BEGIN Input data

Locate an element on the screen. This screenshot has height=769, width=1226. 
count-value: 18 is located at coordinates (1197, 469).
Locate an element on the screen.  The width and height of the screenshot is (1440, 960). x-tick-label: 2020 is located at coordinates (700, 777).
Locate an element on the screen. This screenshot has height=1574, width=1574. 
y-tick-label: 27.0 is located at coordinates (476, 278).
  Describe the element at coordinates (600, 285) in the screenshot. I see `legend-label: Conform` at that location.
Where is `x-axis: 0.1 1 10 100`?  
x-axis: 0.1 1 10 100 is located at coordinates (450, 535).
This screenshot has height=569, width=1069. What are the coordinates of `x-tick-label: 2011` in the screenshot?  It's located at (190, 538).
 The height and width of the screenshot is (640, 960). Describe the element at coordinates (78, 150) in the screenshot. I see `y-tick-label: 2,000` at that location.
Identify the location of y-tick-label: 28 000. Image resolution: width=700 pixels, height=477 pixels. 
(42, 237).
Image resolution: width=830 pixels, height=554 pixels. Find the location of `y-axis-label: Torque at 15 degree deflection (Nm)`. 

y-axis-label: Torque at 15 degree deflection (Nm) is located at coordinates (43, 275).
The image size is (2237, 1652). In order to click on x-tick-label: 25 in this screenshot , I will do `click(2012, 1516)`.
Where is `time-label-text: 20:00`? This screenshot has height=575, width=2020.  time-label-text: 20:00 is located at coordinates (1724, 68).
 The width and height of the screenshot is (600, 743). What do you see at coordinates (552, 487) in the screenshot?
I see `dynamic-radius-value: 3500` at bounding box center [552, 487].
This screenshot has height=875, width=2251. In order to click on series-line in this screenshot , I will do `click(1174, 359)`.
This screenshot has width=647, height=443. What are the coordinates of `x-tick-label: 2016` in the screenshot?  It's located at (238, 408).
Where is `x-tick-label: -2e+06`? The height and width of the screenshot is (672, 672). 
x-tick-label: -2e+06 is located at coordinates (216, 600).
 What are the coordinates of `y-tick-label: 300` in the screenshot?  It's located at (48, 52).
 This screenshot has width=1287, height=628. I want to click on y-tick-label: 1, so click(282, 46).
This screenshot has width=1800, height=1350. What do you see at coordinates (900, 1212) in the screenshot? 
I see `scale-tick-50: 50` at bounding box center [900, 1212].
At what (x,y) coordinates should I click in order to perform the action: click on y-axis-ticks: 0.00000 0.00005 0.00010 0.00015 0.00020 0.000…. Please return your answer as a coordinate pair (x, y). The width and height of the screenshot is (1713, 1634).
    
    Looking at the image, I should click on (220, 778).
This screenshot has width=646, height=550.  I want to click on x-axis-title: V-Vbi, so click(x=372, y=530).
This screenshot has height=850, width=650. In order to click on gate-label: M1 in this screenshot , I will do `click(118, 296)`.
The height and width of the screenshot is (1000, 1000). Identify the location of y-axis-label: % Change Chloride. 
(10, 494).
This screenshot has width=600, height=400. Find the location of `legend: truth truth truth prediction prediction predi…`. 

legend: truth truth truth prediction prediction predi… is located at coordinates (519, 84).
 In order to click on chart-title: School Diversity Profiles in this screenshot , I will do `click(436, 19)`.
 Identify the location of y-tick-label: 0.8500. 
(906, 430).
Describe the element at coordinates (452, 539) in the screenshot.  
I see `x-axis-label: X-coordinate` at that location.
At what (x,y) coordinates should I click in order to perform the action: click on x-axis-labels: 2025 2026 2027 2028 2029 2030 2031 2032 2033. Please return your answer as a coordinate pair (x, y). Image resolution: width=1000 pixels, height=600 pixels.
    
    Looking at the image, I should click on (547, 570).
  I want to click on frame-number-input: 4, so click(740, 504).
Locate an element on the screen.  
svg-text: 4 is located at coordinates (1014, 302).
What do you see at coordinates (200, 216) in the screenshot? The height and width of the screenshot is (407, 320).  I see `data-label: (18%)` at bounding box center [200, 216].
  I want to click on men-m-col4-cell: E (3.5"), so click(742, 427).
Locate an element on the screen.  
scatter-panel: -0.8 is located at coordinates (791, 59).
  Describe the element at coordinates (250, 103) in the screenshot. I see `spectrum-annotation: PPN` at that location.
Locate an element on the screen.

END Input data

**Exercise goal**
Rewrite the lines above as a Markdown table with two columns, Row and Line. Give each line its own numbered row and leave out the blank lines.

**Result**
| Row | Line |
|---|---|
| 1 | Locate an element on the screen. This screenshot has height=769, width=1226.  |
| 2 | count-value: 18 is located at coordinates (1197, 469). |
| 3 | Locate an element on the screen.  The width and height of the screenshot is (1440, 960). x-tick-label: 2020 is located at coordinates (700, 777). |
| 4 | Locate an element on the screen. This screenshot has height=1574, width=1574.  |
| 5 | y-tick-label: 27.0 is located at coordinates (476, 278). |
| 6 |   Describe the element at coordinates (600, 285) in the screenshot. I see `legend-label: Conform` at that location. |
| 7 | Where is `x-axis: 0.1 1 10 100`?   |
| 8 | x-axis: 0.1 1 10 100 is located at coordinates (450, 535). |
| 9 | This screenshot has height=569, width=1069. What are the coordinates of `x-tick-label: 2011` in the screenshot?  It's located at (190, 538). |
| 10 |  The height and width of the screenshot is (640, 960). Describe the element at coordinates (78, 150) in the screenshot. I see `y-tick-label: 2,000` at that location. |
| 11 | Identify the location of y-tick-label: 28 000. Image resolution: width=700 pixels, height=477 pixels.  |
| 12 | (42, 237). |
| 13 | Image resolution: width=830 pixels, height=554 pixels. Find the location of `y-axis-label: Torque at 15 degree deflection (Nm)`.  |
| 14 | y-axis-label: Torque at 15 degree deflection (Nm) is located at coordinates (43, 275). |
| 15 | The image size is (2237, 1652). In order to click on x-tick-label: 25 in this screenshot , I will do `click(2012, 1516)`. |
| 16 | Where is `time-label-text: 20:00`? This screenshot has height=575, width=2020.  time-label-text: 20:00 is located at coordinates (1724, 68). |
| 17 |  The width and height of the screenshot is (600, 743). What do you see at coordinates (552, 487) in the screenshot? |
| 18 | I see `dynamic-radius-value: 3500` at bounding box center [552, 487]. |
| 19 | This screenshot has height=875, width=2251. In order to click on series-line in this screenshot , I will do `click(1174, 359)`. |
| 20 | This screenshot has width=647, height=443. What are the coordinates of `x-tick-label: 2016` in the screenshot?  It's located at (238, 408). |
| 21 | Where is `x-tick-label: -2e+06`? The height and width of the screenshot is (672, 672).  |
| 22 | x-tick-label: -2e+06 is located at coordinates (216, 600). |
| 23 |  What are the coordinates of `y-tick-label: 300` in the screenshot?  It's located at (48, 52). |
| 24 |  This screenshot has width=1287, height=628. I want to click on y-tick-label: 1, so click(282, 46). |
| 25 | This screenshot has width=1800, height=1350. What do you see at coordinates (900, 1212) in the screenshot?  |
| 26 | I see `scale-tick-50: 50` at bounding box center [900, 1212]. |
| 27 | At what (x,y) coordinates should I click in order to perform the action: click on y-axis-ticks: 0.00000 0.00005 0.00010 0.00015 0.00020 0.000…. Please return your answer as a coordinate pair (x, y). The width and height of the screenshot is (1713, 1634). |
| 28 |     Looking at the image, I should click on (220, 778). |
| 29 | This screenshot has width=646, height=550.  I want to click on x-axis-title: V-Vbi, so click(x=372, y=530). |
| 30 | This screenshot has height=850, width=650. In order to click on gate-label: M1 in this screenshot , I will do `click(118, 296)`. |
| 31 | The height and width of the screenshot is (1000, 1000). Identify the location of y-axis-label: % Change Chloride.  |
| 32 | (10, 494). |
| 33 | This screenshot has width=600, height=400. Find the location of `legend: truth truth truth prediction prediction predi…`.  |
| 34 | legend: truth truth truth prediction prediction predi… is located at coordinates (519, 84). |
| 35 |  In order to click on chart-title: School Diversity Profiles in this screenshot , I will do `click(436, 19)`. |
| 36 |  Identify the location of y-tick-label: 0.8500.  |
| 37 | (906, 430). |
| 38 | Describe the element at coordinates (452, 539) in the screenshot.   |
| 39 | I see `x-axis-label: X-coordinate` at that location. |
| 40 | At what (x,y) coordinates should I click in order to perform the action: click on x-axis-labels: 2025 2026 2027 2028 2029 2030 2031 2032 2033. Please return your answer as a coordinate pair (x, y). Image resolution: width=1000 pixels, height=600 pixels. |
| 41 |     Looking at the image, I should click on (547, 570). |
| 42 |   I want to click on frame-number-input: 4, so click(740, 504). |
| 43 | Locate an element on the screen.   |
| 44 | svg-text: 4 is located at coordinates (1014, 302). |
| 45 | What do you see at coordinates (200, 216) in the screenshot? The height and width of the screenshot is (407, 320).  I see `data-label: (18%)` at bounding box center [200, 216]. |
| 46 |   I want to click on men-m-col4-cell: E (3.5"), so click(742, 427). |
| 47 | Locate an element on the screen.   |
| 48 | scatter-panel: -0.8 is located at coordinates (791, 59). |
| 49 |   Describe the element at coordinates (250, 103) in the screenshot. I see `spectrum-annotation: PPN` at that location. |
| 50 | Locate an element on the screen. |